== Objetivo de la tarea ==
Traduce al inglés esta oración del pasaje del documento: «El espacio escénico y el espacio argumental son tratados con desenfado, sin otra pretensión que su geometría regular.»

Voy a «bienservirme» de algunas coincidencias para ensayar lecturas técnicas y temáticas. ¿Es la «mujerez» un pecado penitente? Las mujeres en escena suelen llenar sus teatralidades desde la condición social que creen sufrir. Mientras escribo estos párrafos, se me ha fruncido el ceño por una reminiscente amargura, y es que, a juzgar por lo visto, la elección es ser primero mujer antes que actriz, lo que no sería nada cuestionable si no fuera porque lo que se vislumbra es una aridez de creatividad que reduce la escena y sus conjuntos a una suerte de espacio-tiempo terapéutico disfrazado de meras teatralidades encajadas con fórceps.
Es inevitable escuchar que las temáticas recurrentes de mujeres en escena tienen que ver con relaciones de pareja: abandono, separación, violencia, infidelidad, reclamos... un variopinto listado de quejas y, bueno, donde hay quejas hay sufrimiento, o al menos hay dolor. Comienzan las interrogantes: ¿Son estas miradas feministas o antimasculinas?
Bruta
(Escrita, actuada, producida y dirigida por Carolina Piechenstein)
Bruta narra la historia de una mujer a la que el novio «le ha cortado», y desde la intimidad de su habitación ensaya una diatriba de desamor con la que procura liberar su pena, lo que la termina postulando a la categoría de bruta. Continúan mis inquietudes: ¿el novio le ha cortado? Entiendo el término de uso coloquial, pero ¿no es esta una postura flagelante? Algo así como (salvando lo herético del símil): «Padre, ¿por qué me has abandonado?».
¿Qué lenguajes elige Carolina para contar la trama? El espacio escénico y el espacio argumental son tratados con desenfado, sin otra pretensión que su geometría regular. Los objetos, cotidianos: un colchón, una mesita, un espejo. Llaman la atención dos elementos. En el plano narrativo dramatúrgico, la figura recurrente de un pollo, un ave, imagen que se impone como metonimia de «mujer/comida» (en el foro posterior a la obra, un asistente lo plantea así), o como metáfora de «mujer/sacrificada para ser consumida».

== Datos proporcionados ==
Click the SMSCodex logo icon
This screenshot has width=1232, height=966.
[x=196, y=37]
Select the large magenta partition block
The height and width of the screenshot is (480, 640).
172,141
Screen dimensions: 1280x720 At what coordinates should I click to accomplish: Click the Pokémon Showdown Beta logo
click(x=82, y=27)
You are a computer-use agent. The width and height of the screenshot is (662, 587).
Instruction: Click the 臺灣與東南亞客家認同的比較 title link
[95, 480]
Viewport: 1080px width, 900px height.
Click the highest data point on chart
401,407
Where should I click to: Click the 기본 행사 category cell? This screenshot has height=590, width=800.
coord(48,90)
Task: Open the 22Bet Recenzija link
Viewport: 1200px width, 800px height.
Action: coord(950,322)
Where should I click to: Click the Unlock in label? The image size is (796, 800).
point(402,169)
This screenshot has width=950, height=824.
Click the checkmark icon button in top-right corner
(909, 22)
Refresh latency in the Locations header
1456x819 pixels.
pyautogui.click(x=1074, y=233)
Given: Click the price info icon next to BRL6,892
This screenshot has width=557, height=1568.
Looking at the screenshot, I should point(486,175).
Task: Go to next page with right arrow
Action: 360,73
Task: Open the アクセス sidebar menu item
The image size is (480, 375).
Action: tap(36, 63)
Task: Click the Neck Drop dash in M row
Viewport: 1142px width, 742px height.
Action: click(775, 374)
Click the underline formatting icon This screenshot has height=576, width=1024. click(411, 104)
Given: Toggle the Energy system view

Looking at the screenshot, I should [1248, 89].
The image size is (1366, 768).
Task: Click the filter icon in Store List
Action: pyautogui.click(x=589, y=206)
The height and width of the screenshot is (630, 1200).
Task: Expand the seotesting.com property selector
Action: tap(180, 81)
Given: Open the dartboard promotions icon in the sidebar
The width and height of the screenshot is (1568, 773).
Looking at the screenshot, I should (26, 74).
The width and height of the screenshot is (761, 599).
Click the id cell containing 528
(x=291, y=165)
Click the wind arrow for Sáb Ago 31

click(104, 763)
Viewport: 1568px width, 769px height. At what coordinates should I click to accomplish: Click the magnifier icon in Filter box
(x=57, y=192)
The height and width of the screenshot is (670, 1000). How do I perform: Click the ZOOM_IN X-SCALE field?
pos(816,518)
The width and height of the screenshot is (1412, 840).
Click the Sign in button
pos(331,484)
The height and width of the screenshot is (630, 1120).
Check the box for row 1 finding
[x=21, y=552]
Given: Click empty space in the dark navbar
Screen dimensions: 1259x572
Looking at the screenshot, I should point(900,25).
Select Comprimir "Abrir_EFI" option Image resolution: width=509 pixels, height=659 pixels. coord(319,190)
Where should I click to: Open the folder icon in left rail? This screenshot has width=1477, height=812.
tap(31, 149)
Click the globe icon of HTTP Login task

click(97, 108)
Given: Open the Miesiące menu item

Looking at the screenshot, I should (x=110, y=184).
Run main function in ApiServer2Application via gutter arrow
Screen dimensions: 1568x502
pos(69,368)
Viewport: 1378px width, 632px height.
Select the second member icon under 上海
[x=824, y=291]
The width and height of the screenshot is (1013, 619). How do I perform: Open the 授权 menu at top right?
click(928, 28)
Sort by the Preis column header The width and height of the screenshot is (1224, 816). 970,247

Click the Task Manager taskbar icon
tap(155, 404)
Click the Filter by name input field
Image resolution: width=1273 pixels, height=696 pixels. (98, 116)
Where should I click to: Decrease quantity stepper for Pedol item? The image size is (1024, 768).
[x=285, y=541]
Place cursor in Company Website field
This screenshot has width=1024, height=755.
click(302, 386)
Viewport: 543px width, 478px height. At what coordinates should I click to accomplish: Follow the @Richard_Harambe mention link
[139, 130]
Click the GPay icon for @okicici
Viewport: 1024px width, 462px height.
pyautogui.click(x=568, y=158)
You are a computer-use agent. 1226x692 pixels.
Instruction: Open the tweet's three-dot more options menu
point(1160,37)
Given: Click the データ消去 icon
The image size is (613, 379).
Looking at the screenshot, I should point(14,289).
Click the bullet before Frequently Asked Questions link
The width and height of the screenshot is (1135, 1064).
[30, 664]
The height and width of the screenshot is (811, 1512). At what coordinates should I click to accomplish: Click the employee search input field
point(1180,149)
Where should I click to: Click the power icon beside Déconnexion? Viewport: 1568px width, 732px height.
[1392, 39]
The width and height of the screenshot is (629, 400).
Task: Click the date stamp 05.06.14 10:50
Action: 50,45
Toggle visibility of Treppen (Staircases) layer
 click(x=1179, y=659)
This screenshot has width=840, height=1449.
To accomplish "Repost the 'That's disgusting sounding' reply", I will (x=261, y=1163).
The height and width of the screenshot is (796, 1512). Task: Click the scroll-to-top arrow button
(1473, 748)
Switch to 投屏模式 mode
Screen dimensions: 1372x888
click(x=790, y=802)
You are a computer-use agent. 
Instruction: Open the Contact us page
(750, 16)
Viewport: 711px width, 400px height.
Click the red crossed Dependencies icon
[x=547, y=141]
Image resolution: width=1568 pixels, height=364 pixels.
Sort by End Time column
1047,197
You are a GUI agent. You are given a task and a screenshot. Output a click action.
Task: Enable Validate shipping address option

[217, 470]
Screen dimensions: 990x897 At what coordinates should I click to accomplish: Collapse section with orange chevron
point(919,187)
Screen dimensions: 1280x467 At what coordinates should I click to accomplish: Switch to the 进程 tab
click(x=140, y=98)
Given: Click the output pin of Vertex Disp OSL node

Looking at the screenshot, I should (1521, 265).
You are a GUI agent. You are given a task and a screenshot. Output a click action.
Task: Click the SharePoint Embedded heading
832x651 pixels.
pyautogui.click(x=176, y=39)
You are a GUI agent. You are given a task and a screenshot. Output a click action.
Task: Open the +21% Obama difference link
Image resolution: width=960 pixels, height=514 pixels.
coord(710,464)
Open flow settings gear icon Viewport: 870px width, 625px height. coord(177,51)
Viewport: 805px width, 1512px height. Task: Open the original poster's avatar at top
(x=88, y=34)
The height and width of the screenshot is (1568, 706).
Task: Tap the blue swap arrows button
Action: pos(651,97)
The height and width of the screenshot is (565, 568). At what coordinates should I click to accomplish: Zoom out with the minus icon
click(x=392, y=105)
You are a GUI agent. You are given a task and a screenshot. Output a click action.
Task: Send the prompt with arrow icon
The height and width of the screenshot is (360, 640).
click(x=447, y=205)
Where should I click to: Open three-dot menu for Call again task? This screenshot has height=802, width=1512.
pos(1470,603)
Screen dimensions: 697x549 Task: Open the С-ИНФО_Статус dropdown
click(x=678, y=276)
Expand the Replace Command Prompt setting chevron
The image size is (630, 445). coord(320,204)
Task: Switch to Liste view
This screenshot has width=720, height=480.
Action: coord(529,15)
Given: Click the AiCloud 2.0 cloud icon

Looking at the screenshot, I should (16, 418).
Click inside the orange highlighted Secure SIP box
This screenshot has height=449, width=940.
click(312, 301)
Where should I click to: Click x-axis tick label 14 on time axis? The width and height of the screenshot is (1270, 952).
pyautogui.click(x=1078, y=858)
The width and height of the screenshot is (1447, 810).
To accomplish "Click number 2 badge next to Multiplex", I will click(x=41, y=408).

== Respuesta al ejercicio ==
The stage space and the narrative space are treated casually, with no aim beyond their regular geometry.